In addition, rates of SAEs were also comparable between the TAC groups. NODM was numerically less frequent in the very-low-dose TAC group than in the low-dose TAC group (17.8% vs 20.5%, respectively; p = 0.086). This study showed that EVR enabled TAC dose minimization (lower than studied previously) while achieving good renal function, low BPAR and graft-loss rates, and an acceptable safety profile over 12 months [46]. In the EVEROTAC study (N = 35), described earlier in this review, rates of acute rejection were similar with both click here EVR 0.75-mg bid (20%) and EVR 1.5-mg bid (15%) when used in combination with standard-dose TAC [36]. Serum creatinine values
declined progressively in both groups over 6 months, with no significant differences between groups, indicating that this combination preserved graft function. Analysis of the relationship of pharmacokinetic parameters with acute rejection rates showed that, in the EVR 1.5-mg bid group, patients without acute rejection had higher EVR day-14 C0 values (2.25 ± 1.18 ng/mL) compared with patients who experienced acute
rejection by day 14 (1.49 ± 0.63 ng/mL; p < 0.05). TAC exposure was not related to acute rejection, regardless of EVR dosage. These studies suggest that the use of concentration-controlled EVR allows substantial minimization of TAC exposure to achieve good renal function without compromising efficacy or safety in de novo renal transplant recipients. However, comparative data versus other regimens are lacking at this time. Details on treatment regimens for the sirolimus studies discussed in this section can be found in Table 1. The Australian findings (N = 64) Talazoparib from a larger, global, randomized, open-label concentration-controlled trial that examined the efficacy and safety of SRL in combination with reduced- or standard-dose TAC have been reported [47]. The primary endpoint of the study was renal graft function.

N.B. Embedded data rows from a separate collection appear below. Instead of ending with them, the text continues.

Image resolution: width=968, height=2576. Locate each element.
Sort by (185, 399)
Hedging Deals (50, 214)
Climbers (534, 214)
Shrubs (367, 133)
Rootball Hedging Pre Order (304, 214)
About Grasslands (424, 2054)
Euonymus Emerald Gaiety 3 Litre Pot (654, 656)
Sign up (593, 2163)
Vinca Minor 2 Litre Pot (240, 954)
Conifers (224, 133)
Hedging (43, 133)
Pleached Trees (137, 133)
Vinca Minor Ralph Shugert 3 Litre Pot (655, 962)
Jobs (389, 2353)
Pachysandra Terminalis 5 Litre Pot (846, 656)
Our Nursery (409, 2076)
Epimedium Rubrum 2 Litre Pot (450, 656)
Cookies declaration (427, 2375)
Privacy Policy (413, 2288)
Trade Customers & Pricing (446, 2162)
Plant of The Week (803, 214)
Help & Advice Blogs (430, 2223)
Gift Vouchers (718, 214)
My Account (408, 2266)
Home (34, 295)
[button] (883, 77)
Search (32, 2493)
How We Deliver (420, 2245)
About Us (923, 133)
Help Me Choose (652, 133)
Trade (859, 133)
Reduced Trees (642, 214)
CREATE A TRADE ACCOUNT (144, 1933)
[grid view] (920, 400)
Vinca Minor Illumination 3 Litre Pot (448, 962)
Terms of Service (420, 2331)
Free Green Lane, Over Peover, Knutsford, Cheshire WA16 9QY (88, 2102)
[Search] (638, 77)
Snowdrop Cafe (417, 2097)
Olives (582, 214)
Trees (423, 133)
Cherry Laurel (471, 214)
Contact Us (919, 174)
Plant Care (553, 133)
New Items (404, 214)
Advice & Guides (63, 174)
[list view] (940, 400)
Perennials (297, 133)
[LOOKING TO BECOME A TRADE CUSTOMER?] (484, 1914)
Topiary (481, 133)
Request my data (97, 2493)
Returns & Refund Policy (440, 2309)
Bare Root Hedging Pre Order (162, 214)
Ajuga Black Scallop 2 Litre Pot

Six-month patient survival, graft survival, BPAR incidence, GFR, and mean serum creatinine levels
were not significantly different between the groups. The ifoxetine study showed that reduction in TAC exposure by 50% in combination with concentration-controlled dosing of SRL with steroids produced a trend toward better renal function and led to similar efficacy as with standard-dose TAC [47]. Another study examined the efficacy of SRL-based TAC-sparing and TAC-free regimens in 70 high-risk patients undergoing renal transplantation from a deceased donor [48]. The study outcomes were patient survival and graft survival, BPAR, and creatinine clearance. The only significant (p < 0.05) difference was observed for creatinine clearance, which was significantly higher (by 21.9 mL/min) in the TAC-free group (SRL/MMF) than the SRL/TAC-sparing group (Table 1). Similar toxicity profiles (hospital readmission, infection, wound complications, and metabolic complications) were seen with both regimens.